Uke is the one who initiates an attack, and tori is the one who does the technique to them.
Seems simple enough, and on a surface level it is, but taken a bit deeper the role of uke is VERY important.
Being a good uke will not only improve your training, it will help push the class and group forward so we can all learn more advanced stuff.
Ideas on being a good uke?
The first is to deliver a good attack.
Often as uke, you know what the technique is going to be and what is going to happen- having watched the teacher or class instructor introduce the technique.
Even knowing this, uke needs to attack with commitment and determination.
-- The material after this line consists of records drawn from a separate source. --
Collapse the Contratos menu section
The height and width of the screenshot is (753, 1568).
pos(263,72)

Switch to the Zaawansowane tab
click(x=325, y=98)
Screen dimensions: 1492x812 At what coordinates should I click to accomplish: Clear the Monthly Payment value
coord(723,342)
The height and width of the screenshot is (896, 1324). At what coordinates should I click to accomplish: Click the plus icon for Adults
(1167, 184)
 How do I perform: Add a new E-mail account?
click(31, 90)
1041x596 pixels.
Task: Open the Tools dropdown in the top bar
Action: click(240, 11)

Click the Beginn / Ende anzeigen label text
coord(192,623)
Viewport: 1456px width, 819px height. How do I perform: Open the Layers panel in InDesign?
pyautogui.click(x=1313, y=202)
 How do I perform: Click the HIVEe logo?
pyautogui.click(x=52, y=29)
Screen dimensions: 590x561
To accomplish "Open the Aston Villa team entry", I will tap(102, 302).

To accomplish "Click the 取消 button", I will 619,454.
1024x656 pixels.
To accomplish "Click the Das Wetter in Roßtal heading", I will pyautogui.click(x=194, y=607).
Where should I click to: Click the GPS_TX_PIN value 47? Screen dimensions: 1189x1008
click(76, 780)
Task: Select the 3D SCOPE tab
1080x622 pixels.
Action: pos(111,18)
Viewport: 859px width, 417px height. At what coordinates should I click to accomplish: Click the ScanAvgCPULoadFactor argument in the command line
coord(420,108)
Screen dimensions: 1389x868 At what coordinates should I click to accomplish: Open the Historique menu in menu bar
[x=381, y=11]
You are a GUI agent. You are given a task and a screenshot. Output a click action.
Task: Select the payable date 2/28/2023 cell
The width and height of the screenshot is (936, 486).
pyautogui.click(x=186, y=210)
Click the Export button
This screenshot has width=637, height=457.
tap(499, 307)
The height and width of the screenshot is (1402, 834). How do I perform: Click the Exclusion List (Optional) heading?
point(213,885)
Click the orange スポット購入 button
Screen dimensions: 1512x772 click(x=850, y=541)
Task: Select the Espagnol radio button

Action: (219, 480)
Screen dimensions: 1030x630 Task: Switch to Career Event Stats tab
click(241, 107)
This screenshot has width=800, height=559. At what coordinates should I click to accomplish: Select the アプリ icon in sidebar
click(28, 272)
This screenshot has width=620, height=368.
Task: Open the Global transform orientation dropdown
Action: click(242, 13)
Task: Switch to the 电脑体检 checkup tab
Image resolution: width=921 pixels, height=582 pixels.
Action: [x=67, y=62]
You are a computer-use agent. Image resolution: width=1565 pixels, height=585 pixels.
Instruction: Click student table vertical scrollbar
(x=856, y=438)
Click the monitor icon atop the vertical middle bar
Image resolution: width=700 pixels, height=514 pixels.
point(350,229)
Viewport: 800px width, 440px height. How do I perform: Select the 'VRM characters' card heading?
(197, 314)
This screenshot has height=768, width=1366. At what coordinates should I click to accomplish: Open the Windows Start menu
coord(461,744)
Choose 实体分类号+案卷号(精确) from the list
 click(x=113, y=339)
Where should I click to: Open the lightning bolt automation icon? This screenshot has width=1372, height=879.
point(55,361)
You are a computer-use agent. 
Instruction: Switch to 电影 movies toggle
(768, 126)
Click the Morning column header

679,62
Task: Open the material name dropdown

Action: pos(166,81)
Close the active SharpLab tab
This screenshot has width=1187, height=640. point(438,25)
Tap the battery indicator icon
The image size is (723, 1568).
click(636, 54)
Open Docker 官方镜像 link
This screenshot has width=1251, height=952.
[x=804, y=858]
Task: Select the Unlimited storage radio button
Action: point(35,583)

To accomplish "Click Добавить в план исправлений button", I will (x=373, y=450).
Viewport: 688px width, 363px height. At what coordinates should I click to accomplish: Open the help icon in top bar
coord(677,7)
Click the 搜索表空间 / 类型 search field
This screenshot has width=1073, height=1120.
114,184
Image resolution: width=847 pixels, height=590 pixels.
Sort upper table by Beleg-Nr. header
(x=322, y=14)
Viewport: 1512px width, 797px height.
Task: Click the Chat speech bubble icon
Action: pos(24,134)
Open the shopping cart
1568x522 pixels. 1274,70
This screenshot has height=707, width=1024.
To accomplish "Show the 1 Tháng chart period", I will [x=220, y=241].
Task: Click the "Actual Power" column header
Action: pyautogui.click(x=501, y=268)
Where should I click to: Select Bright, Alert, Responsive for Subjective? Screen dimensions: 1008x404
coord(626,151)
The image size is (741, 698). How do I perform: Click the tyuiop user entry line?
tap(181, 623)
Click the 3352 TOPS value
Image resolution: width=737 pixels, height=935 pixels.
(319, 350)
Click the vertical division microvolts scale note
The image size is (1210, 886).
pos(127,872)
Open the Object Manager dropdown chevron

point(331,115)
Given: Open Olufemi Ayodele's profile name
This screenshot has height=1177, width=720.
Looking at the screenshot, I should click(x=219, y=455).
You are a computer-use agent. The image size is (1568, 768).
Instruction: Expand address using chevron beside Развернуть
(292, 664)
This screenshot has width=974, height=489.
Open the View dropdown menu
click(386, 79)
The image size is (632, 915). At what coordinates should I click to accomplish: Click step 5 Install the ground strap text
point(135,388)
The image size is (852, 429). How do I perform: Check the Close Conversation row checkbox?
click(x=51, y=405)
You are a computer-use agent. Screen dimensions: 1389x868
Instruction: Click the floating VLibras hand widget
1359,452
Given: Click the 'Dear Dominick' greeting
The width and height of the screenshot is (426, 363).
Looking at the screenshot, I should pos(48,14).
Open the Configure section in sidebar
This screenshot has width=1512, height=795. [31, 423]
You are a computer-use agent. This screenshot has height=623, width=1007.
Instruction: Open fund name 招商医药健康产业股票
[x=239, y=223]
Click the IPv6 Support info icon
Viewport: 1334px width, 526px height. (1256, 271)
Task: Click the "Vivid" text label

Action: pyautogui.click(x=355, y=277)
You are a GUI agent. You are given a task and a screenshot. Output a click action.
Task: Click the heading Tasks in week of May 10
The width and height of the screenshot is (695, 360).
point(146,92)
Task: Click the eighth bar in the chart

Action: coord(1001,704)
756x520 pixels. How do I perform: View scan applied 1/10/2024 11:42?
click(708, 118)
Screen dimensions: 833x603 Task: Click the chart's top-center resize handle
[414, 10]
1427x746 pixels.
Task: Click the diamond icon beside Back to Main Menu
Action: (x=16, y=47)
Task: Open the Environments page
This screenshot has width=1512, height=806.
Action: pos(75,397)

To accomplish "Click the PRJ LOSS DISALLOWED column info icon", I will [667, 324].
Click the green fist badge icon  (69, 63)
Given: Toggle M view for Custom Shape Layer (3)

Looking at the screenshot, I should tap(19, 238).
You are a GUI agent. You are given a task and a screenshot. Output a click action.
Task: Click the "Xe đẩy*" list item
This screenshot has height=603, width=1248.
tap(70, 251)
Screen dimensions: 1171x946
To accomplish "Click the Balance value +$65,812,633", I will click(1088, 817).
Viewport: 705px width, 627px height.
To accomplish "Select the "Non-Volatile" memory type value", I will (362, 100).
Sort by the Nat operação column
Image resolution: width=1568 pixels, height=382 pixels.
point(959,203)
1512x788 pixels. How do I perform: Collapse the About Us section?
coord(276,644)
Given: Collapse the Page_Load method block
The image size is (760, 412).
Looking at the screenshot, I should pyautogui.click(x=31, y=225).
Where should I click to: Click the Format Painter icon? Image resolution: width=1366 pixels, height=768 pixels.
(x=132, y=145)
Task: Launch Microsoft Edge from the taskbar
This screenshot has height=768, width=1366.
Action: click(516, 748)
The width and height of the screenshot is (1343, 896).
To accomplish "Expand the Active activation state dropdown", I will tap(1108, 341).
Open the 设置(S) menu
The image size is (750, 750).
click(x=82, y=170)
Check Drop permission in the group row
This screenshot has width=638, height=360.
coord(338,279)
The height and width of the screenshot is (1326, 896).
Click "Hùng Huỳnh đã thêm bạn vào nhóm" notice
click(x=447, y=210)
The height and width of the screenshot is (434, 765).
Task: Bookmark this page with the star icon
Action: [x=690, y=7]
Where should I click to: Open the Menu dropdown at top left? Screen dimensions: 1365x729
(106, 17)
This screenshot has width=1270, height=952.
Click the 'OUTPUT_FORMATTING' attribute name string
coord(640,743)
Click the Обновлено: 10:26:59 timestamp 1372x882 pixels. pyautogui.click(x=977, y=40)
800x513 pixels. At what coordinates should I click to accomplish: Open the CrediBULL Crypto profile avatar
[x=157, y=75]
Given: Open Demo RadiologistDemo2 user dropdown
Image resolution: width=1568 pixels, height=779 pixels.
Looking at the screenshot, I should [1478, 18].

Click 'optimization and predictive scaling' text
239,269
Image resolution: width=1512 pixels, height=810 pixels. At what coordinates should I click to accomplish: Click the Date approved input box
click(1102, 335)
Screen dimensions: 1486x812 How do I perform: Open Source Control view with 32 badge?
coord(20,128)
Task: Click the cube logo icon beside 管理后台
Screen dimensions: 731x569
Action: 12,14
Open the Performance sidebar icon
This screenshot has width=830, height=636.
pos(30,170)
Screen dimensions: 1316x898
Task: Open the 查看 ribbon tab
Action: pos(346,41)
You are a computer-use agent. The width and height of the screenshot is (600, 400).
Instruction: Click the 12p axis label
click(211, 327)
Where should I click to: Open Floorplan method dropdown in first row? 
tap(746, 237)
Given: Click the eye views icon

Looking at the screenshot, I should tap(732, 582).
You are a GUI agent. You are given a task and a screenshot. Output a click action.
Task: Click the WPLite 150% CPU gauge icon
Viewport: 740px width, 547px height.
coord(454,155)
Giving your training partner a good, strong, committed attack will allow them to properly respond and execute the technique.
A good attack *forces* them to respond- or else get hit, grabbed, thrown, etc.
When tori applies the technique (waza), uke needs to be adaptive- not resisting the technique full force, but at the same time not going down for the sake of going down.
Just taking a fall prevents the feedback of the waza working, and fully resisting means, in a full on situation tori would have to shift to another technique- using the idea of nagare (flow).
This heavy resisting is fine for randori (free form sparring/movement), but not in learning martial arts techniques in practice, as tori will have to shift to something else, and then is not practicing what the instructor is trying to have the group master.
When uke has the technique done to them, being relaxed and open to the experience is KEY.
FEEL what it is like to be thrown, see how it shuts down your ability to move, how does it make your body comply? This feedback as uke shows you what happens when a technique is done- feedback you are going to use in your own training.